Stored records:

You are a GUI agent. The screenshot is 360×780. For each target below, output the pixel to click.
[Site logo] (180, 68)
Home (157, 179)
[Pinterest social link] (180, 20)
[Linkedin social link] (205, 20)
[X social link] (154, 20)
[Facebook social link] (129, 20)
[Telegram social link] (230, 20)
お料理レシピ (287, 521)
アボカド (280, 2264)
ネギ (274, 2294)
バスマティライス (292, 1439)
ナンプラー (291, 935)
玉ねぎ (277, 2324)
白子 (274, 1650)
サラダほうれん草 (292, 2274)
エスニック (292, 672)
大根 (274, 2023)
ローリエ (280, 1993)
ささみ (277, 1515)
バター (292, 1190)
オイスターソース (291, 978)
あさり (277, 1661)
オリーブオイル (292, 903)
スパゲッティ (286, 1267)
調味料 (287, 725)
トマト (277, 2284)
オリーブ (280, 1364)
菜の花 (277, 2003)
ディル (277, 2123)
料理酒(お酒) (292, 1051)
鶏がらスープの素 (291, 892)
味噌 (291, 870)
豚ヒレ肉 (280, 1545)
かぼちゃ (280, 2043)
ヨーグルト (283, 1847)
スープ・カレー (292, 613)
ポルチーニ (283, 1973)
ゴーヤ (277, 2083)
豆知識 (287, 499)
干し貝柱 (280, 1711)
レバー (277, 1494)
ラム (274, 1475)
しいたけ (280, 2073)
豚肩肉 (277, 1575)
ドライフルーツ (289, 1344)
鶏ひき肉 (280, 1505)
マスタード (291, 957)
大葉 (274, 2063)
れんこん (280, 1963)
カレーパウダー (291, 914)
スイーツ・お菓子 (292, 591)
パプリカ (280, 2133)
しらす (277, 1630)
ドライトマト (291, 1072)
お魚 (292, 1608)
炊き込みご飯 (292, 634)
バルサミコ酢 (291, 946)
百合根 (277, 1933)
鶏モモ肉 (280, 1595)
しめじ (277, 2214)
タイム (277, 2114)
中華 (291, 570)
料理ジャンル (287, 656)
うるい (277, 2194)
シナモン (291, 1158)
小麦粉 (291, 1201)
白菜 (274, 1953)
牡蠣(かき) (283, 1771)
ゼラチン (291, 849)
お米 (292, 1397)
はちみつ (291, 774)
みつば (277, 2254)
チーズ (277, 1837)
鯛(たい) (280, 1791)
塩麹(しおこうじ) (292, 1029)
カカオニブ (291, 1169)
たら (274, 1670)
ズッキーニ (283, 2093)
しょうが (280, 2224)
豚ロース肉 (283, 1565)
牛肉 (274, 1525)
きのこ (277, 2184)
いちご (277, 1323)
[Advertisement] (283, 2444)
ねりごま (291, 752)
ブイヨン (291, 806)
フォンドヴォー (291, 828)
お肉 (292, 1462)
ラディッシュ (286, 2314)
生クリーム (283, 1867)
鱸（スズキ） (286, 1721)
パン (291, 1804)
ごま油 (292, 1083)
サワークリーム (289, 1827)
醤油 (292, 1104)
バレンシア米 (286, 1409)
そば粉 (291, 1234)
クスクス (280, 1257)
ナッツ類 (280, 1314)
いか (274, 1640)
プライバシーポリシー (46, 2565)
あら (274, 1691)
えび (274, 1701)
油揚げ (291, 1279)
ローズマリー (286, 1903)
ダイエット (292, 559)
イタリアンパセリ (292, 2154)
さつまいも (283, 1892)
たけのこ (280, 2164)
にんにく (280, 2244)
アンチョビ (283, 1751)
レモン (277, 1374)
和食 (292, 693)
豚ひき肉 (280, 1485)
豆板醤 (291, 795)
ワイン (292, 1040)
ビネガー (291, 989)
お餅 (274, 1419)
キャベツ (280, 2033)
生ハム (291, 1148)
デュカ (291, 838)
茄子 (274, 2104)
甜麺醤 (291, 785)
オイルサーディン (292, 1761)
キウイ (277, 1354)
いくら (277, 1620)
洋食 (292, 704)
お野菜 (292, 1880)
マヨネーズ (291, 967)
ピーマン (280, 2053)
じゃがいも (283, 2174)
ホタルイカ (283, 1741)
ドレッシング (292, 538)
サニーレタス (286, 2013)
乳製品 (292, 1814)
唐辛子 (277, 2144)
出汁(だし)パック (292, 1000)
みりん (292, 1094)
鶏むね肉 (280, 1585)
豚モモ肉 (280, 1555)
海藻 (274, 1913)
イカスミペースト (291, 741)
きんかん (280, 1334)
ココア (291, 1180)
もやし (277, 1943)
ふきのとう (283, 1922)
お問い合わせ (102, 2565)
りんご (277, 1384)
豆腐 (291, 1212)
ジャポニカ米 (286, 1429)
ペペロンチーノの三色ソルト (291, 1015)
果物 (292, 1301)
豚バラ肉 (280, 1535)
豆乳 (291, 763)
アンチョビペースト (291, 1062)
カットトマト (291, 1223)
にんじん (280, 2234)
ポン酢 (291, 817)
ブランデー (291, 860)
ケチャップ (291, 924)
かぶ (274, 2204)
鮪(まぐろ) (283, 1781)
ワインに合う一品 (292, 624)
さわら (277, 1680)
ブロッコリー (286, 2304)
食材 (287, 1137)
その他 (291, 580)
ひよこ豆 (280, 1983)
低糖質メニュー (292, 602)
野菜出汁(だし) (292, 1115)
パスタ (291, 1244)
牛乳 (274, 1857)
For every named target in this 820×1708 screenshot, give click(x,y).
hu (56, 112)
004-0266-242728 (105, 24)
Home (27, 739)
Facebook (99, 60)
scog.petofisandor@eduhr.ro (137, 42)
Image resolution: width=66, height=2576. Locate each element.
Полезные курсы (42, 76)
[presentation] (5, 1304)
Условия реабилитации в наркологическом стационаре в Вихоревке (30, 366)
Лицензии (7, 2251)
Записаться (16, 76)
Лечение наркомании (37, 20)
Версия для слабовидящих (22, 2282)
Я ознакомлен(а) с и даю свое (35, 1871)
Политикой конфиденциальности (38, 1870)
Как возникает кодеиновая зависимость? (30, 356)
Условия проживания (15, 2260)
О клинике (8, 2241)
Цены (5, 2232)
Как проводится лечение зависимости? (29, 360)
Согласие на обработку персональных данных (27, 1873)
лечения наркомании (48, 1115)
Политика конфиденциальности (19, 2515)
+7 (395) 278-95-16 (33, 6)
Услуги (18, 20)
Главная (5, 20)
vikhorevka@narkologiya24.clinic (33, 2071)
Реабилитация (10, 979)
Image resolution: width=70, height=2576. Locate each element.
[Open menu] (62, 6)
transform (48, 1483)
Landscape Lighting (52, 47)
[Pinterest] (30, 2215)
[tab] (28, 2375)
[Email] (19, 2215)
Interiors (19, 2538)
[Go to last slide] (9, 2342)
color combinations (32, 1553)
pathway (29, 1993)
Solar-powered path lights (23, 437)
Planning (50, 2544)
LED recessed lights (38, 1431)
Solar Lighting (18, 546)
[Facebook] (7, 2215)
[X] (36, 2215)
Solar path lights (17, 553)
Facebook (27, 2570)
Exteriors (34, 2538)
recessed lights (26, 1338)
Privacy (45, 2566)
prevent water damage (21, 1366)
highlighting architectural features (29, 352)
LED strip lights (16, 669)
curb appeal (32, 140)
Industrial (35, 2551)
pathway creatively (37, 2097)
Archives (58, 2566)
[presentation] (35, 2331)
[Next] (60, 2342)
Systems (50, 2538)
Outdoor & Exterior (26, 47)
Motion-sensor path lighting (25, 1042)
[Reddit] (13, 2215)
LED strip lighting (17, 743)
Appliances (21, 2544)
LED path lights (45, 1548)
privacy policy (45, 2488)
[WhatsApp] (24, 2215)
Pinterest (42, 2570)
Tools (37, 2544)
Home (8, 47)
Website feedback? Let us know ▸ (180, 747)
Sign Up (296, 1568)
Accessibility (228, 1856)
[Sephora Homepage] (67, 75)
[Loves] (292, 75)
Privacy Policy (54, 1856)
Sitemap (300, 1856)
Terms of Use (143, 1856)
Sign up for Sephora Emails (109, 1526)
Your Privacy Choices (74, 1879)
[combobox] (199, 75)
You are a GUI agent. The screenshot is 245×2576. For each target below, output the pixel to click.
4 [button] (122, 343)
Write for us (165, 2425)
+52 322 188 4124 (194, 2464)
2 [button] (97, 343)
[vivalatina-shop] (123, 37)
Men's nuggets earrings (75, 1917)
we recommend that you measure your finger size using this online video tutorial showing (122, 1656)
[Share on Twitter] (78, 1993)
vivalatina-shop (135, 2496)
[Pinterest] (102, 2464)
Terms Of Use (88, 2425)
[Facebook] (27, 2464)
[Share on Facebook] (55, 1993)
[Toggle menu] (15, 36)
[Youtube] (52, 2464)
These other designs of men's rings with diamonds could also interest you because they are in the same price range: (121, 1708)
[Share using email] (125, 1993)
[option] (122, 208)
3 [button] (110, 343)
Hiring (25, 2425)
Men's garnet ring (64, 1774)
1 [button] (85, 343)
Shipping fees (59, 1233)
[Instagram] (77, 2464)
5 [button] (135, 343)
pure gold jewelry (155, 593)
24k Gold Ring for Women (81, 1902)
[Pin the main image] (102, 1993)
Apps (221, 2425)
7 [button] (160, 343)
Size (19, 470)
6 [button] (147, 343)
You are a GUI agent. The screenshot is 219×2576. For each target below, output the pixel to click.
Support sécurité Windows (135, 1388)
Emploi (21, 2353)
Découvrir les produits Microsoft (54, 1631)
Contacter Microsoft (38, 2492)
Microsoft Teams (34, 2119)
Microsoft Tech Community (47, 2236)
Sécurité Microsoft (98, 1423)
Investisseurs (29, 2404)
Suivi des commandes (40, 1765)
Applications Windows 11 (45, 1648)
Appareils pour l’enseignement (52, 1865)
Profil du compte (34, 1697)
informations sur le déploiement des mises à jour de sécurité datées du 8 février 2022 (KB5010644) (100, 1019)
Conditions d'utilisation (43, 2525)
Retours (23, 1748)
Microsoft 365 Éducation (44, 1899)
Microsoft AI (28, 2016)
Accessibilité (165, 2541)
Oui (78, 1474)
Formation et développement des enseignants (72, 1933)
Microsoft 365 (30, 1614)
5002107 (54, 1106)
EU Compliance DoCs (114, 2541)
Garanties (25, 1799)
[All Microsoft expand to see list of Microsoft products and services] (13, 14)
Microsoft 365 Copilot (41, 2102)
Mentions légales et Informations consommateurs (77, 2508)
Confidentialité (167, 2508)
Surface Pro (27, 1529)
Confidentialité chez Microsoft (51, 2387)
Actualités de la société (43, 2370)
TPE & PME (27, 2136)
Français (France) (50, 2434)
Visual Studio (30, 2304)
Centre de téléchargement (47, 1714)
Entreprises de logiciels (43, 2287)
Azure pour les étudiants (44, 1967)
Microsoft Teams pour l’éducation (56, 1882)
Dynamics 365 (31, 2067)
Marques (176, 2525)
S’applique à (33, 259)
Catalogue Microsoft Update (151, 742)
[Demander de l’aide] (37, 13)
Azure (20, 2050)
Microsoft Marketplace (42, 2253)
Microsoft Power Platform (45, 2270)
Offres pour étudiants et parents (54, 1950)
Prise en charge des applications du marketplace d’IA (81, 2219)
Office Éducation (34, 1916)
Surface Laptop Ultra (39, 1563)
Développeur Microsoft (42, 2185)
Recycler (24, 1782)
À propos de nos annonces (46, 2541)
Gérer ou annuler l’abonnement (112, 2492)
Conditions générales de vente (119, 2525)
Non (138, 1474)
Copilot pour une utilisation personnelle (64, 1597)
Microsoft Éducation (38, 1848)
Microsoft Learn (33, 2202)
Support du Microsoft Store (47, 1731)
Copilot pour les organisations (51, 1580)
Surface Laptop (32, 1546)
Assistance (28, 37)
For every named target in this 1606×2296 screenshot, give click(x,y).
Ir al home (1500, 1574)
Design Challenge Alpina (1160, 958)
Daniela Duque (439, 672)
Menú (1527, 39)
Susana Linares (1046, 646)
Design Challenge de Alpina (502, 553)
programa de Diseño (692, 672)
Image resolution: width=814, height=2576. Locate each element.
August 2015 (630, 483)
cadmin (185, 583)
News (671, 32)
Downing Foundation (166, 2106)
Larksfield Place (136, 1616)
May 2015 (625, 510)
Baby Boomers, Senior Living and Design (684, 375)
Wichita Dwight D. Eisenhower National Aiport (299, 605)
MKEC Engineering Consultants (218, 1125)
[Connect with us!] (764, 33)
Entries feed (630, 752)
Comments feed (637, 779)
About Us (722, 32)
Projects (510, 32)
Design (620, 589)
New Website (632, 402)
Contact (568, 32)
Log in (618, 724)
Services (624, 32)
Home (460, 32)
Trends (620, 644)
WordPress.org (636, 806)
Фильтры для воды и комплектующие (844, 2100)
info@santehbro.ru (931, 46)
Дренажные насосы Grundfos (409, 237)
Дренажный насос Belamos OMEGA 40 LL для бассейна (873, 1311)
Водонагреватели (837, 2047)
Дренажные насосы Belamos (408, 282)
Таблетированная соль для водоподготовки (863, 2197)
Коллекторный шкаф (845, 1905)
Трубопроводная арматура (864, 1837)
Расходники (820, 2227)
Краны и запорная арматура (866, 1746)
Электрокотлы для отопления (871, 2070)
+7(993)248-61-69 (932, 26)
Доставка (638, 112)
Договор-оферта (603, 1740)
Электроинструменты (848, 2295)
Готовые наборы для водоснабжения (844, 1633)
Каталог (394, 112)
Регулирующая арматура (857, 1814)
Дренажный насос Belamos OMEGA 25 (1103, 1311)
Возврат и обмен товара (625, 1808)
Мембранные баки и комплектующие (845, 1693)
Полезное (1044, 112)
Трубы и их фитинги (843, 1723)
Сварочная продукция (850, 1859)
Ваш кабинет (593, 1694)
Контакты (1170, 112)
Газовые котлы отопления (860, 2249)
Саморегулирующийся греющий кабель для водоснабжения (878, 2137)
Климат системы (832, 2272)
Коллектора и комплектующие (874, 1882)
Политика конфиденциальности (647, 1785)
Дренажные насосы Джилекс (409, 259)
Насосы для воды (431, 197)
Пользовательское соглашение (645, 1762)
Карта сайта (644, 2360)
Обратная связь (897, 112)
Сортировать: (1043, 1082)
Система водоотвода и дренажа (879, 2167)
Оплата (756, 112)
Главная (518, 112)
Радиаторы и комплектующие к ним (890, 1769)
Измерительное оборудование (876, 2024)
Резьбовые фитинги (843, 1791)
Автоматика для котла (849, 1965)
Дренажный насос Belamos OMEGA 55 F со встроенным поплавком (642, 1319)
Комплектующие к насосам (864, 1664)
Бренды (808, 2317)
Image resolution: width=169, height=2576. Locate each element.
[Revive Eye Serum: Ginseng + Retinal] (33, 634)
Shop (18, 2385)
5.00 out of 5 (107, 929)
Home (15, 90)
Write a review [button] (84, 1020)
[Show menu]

Problem ▸
Copy out only the lines of the records above from the one with "Motion-sensor path lighting (25, 1042)" through the one with "Accessibility (228, 1856)", exactly as they stand, both included.

Finished task ▸
Motion-sensor path lighting (25, 1042)
[Reddit] (13, 2215)
LED strip lighting (17, 743)
Appliances (21, 2544)
LED path lights (45, 1548)
privacy policy (45, 2488)
[WhatsApp] (24, 2215)
Pinterest (42, 2570)
Tools (37, 2544)
Home (8, 47)
Website feedback? Let us know ▸ (180, 747)
Sign Up (296, 1568)
Accessibility (228, 1856)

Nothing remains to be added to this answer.